## [Task details]
How many lines of the records below contain the string "status"? Reply with the number only.

## [Records from a collection]
## START
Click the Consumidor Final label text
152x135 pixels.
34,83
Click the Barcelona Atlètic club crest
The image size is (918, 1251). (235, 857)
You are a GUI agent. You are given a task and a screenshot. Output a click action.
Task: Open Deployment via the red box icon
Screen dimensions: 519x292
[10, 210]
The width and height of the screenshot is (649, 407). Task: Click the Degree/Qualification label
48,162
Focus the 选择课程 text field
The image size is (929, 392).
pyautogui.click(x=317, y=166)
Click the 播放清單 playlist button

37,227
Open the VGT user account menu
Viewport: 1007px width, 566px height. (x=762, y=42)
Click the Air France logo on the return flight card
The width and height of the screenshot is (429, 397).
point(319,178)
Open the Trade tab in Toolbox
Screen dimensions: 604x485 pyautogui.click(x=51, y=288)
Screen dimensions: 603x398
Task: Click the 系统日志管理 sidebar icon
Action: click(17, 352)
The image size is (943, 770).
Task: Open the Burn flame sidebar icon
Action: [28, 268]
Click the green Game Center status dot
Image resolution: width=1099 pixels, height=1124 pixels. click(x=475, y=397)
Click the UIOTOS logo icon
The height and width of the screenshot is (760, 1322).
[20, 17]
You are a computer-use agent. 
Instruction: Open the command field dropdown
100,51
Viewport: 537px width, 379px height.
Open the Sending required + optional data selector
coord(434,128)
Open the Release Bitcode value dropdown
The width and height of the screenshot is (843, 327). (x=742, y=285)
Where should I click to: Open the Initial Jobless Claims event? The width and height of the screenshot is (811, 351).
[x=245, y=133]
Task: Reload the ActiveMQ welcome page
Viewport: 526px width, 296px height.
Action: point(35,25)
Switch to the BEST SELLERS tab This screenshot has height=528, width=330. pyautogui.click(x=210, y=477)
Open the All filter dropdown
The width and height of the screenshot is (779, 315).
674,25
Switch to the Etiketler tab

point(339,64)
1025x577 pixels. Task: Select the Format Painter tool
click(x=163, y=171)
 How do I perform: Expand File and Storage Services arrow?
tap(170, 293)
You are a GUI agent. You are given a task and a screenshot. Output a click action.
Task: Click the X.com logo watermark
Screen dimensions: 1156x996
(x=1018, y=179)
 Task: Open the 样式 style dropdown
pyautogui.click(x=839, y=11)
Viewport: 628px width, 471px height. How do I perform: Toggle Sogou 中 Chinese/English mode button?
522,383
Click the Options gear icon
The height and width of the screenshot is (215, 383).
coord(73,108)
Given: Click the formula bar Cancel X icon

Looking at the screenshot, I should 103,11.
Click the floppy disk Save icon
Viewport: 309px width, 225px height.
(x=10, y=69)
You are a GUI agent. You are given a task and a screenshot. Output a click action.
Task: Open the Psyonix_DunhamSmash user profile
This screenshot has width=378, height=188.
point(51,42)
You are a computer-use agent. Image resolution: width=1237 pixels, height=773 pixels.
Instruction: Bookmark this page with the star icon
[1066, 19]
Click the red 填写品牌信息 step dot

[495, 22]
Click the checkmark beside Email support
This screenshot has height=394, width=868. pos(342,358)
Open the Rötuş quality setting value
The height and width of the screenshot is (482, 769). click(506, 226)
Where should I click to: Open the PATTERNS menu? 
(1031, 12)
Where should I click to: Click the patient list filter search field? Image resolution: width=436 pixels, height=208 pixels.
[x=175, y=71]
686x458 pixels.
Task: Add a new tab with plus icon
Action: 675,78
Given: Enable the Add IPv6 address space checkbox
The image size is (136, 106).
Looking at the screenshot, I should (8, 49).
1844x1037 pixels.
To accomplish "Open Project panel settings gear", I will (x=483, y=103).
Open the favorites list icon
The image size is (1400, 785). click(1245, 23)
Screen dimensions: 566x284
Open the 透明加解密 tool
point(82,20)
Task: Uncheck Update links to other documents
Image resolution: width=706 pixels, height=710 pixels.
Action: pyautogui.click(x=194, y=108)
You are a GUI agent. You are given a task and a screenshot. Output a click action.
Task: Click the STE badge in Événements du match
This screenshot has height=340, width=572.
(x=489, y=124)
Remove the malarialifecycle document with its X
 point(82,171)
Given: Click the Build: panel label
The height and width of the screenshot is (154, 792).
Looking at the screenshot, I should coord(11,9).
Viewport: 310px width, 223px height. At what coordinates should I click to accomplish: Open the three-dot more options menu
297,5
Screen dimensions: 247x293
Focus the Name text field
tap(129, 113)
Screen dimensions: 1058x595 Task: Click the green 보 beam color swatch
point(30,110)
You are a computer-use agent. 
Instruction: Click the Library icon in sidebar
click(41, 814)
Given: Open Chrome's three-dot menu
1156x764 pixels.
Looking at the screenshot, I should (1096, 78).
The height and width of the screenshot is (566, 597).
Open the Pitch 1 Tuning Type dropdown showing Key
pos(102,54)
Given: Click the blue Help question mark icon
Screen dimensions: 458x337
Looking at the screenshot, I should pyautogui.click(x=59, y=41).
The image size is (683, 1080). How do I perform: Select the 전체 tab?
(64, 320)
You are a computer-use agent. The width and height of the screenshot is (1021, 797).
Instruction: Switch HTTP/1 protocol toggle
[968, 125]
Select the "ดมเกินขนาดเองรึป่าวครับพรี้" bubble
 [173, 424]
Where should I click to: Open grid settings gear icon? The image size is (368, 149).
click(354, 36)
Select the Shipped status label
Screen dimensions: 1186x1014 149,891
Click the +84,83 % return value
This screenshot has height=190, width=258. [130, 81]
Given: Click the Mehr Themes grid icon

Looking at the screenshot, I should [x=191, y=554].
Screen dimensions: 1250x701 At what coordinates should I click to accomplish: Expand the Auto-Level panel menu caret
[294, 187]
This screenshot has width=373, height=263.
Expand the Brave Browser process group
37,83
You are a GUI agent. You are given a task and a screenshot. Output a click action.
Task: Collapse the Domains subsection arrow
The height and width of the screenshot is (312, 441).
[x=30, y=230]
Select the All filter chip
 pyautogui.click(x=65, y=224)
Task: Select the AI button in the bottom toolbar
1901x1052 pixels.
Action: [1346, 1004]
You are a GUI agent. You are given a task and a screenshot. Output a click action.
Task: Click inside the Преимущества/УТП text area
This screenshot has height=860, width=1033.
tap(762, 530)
## END
## [Solution]
2